**TASK DESCRIPTION:** Among the entries below, find the lines with the word "badge" and copy them.

Items from a data source
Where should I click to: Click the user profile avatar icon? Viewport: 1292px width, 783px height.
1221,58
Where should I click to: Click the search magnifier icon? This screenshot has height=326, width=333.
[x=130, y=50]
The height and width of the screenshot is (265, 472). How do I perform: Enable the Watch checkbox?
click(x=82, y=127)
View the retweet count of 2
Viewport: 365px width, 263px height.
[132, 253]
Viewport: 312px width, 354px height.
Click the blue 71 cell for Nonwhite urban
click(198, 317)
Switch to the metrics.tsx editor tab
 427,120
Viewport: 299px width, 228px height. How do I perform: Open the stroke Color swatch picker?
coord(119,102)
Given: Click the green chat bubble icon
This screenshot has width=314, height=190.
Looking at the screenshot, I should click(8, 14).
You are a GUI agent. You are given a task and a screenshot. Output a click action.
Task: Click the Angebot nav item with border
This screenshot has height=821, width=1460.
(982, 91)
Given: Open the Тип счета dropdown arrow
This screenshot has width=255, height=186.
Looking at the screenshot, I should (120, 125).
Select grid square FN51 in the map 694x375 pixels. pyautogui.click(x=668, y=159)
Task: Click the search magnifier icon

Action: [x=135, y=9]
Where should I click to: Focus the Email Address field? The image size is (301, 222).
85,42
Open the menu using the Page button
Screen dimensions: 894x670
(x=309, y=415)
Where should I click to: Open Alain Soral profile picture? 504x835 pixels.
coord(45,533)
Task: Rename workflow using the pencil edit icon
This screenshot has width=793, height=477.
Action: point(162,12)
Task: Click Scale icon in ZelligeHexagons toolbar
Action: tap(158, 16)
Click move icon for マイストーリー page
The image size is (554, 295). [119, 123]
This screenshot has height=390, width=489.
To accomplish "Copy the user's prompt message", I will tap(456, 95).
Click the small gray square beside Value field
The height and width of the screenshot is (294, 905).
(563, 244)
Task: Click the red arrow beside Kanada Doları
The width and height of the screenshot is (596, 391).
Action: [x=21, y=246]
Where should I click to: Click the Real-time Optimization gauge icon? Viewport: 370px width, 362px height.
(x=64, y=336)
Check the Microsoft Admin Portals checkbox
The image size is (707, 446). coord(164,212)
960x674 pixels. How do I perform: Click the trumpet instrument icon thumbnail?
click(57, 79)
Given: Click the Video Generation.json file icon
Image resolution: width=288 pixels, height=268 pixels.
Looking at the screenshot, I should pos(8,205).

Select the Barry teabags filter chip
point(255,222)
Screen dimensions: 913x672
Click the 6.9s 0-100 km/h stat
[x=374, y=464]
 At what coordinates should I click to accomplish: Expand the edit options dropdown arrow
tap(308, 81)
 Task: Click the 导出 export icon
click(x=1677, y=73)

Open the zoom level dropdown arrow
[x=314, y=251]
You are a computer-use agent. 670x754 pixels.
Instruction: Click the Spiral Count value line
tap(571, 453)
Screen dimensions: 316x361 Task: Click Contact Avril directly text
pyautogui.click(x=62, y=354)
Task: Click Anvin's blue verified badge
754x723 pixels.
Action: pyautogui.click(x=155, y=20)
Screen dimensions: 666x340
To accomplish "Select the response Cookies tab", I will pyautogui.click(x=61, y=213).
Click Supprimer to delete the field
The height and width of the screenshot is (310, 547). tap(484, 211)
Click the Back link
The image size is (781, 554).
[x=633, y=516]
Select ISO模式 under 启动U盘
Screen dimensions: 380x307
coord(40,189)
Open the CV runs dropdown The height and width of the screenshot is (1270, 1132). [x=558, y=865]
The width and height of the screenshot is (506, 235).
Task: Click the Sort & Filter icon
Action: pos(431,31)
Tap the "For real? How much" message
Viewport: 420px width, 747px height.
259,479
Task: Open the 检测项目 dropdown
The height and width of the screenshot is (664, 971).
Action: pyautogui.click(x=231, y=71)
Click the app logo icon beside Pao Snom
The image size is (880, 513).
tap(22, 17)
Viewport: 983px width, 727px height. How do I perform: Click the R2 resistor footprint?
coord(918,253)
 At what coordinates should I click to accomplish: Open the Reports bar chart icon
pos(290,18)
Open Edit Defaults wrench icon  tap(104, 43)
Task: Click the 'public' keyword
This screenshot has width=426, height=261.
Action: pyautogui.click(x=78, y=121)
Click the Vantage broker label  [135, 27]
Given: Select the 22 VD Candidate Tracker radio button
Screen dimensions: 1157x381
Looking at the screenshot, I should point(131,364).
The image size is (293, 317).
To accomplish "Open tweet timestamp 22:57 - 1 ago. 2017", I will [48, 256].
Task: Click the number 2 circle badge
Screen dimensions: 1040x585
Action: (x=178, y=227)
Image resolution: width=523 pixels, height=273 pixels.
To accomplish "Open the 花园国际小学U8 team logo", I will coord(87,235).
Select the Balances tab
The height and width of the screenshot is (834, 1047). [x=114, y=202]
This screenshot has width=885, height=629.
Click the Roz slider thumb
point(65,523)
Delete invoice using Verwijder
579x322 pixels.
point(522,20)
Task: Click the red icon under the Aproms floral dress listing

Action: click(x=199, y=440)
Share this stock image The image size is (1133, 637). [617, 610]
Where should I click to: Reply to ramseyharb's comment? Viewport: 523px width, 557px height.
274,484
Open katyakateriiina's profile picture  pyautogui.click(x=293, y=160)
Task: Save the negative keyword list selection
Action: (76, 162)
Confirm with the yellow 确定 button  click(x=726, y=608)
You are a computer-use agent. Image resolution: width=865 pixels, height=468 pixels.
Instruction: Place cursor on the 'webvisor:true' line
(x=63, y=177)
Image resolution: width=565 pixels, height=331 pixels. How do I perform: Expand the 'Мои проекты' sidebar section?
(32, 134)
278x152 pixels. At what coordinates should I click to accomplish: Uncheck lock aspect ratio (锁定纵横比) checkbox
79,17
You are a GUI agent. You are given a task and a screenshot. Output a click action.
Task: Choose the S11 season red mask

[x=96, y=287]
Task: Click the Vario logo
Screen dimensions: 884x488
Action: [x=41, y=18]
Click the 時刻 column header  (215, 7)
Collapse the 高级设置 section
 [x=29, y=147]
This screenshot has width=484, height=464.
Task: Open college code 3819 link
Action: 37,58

**EXERCISE SOLUTION:**
Task: Click Anvin's blue verified badge
Task: Click the number 2 circle badge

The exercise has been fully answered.